======== READING PASSAGE ========

At the expense of giving the impression that this blog is all about Diablo III (it’s not) here is another topic related to the recently released Blizzard game. (It’s not my fault that I decided to start a blog so close to this game’s launch! Well, in actual fact it is, but the two are unrelated).
A lot has been said in favor of Diablo III’s hardcore mode (Gamespot, Eurogamer). The arguments are roughly the same. The game becomes more exciting, your choice of skills is more meaningful and you get to care more for your character and what you do with it. In short this is Diablo III as was intended and according to the opinions linked ‘if you’re not playing hardcore, then you are doing it wrong’. It’s about the journey not the destination, and indeed hardcore mode does make the journey much more thrilling and meaningful. I know, I started a hardcore Demon Hunter myself (although still at a modest level 8). You tend to take nothing for granted when the character you invested hours upon hours (I use the term invested lightly here) ends up erased from the face of the earth because you ran into a swarm of hell spawn without considering that there are a couple of elites mingling in the crowd.
DIII is not the first game to have this feature and won’t be the last. And here is my point: Diablo III is doing hardcore mode wrong. Disclaimer here! This is my opinion, it’s what I think. But I will tell you exactly why I think this is the case:
- First things first. Let me get the most glaringly obvious point out of the way. Diablo III requires an internet connection to play. This means lag. This means that you WILL die due to circumstances which are beyond your control. No internet connection is 100% reliable. Sometimes the Blizzard servers cock it up, and this will happen no matter what premium you pay for your connection. Therefore, as enticing it is to take a hardcore character seriously, the fact that you are at the mercy of the internet connection turns what should be a test of skill and caution into a veritable lottery. If your name gets pulled out of the hat you win a one way trip to permadeath.

======== GIVEN ENTRIES ========

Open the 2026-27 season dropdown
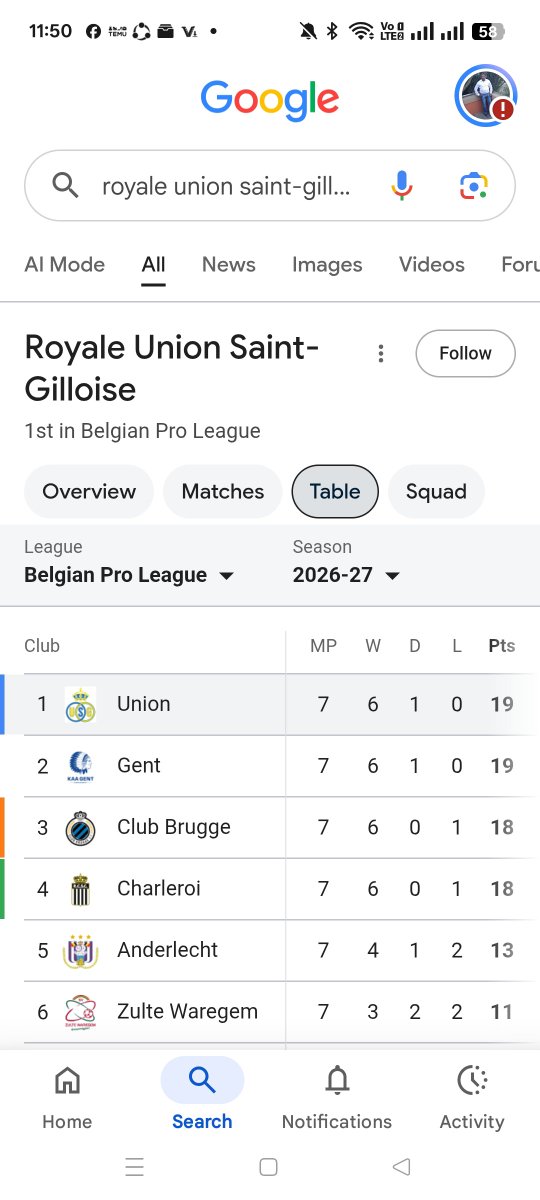 click(x=346, y=575)
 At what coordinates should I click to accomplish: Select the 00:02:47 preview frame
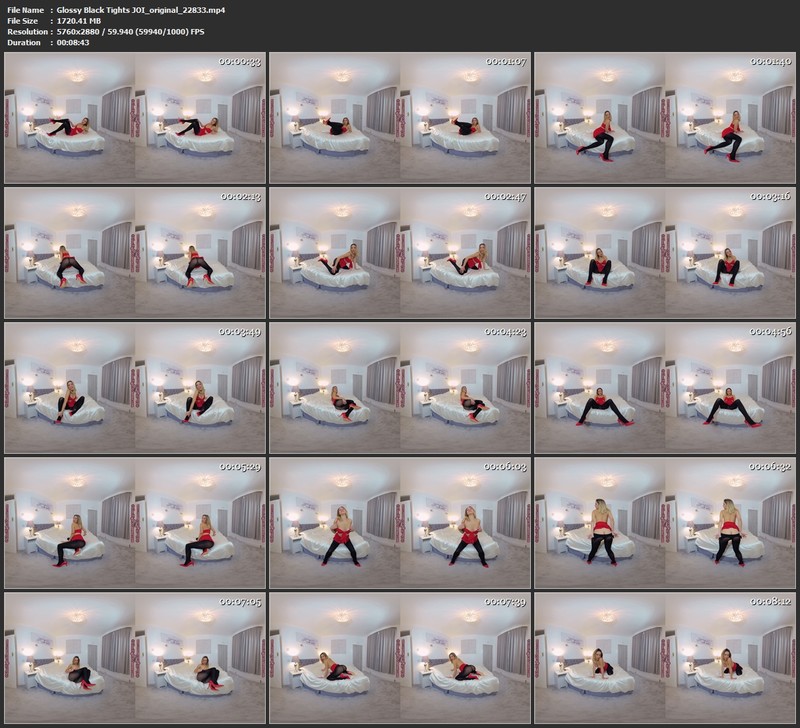tap(399, 252)
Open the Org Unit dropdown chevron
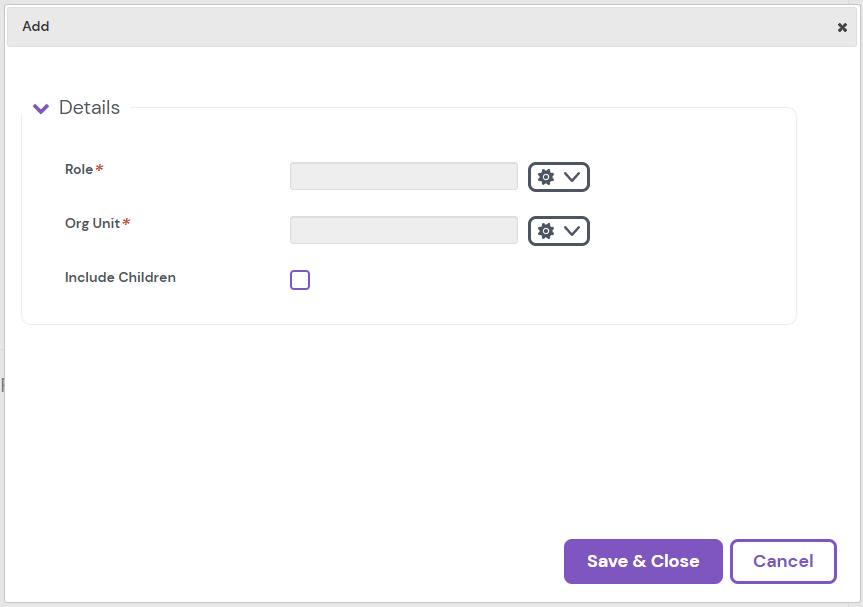Screen dimensions: 863x607 (571, 230)
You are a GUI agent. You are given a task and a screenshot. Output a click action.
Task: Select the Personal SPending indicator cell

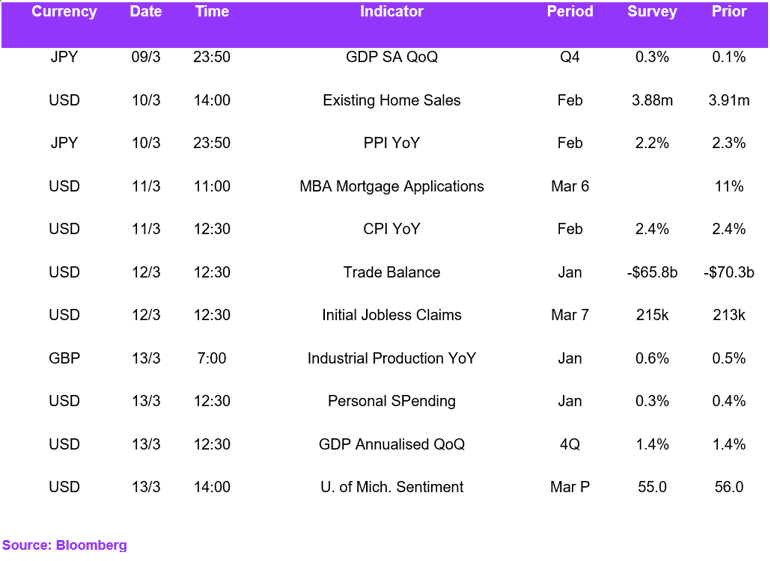click(x=391, y=401)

========

ACTIVITY 1:
Print the part of the blog post on Diablo III's hardcore mode starting at "At the expense" and ending at "two are unrelated).".
ACTIVITY 2:
Please continue the blog post on Diablo III's hardcore mode from its last sentence.
The listing is separate material and has nothing to do with the blog post on Diablo III's hardcore mode.

YOUR RESPONSE 1:
At the expense of giving the impression that this blog is all about Diablo III (it’s not) here is another topic related to the recently released Blizzard game. (It’s not my fault that I decided to start a blog so close to this game’s launch! Well, in actual fact it is, but the two are unrelated).

YOUR RESPONSE 2:
- As I outlined in a previous post there is a high degree of randomness in the game’s dna. It is necessary to give longevity to a game which requires you to go through the content more than once or twice. This does pose a problem though. Sometimes the game’s code plays a nasty trick on you and throws an insurmountable obstacle in your way. Two groups of elites next to one another, each having three complementing abilities. A demonic cocktail of death (of the ‘perma’ kind). Right here the hardcore supporters might stand up and tell me ‘Mr. Hamster, that’s the whole point. You have to tread carefully. It’s what keeps you on your toes!’. True that, but consider this. You meet said potpourri of doom and calculate that your chance of survival is 10%. What do you do? Simple: log out and back in. Problem solved. Another random set of monsters will appear, possibly kinder ones who might just let you go on your journey to level 60. You might rightly say that those who partake in such cowardly practices are only cheating themselves. I would then rightly say that when they successfully reach level 60 while you lose your level 40 because you attempt to take on the ‘impossible’ mob (after careful planning and skill juggling) and fail then you might be the one feeling cheated.
- Now if you are part of the minority who honestly care little about hours (possibly days) invested in a character and more about the quality of the experience you can skip this last point (and refer back to points 1 and 2). For the other 99% I say this: Why is it that Blizzard did not see it fit to give some kind of meaningful reward to hardcore players? Letting me keep one piece of armour/weapon from my demised hero and augmenting it according to the highest level that character attained, for instance. Or giving me a special gem depending on the level of the character I just lost. Some further incentive and a kind of consolation prize for the unfortunate who has to say farewell to a dearly departed. It might be all about the journey, but would it hurt that much if there was some kind of destination other than a quick boot to the character creation screen?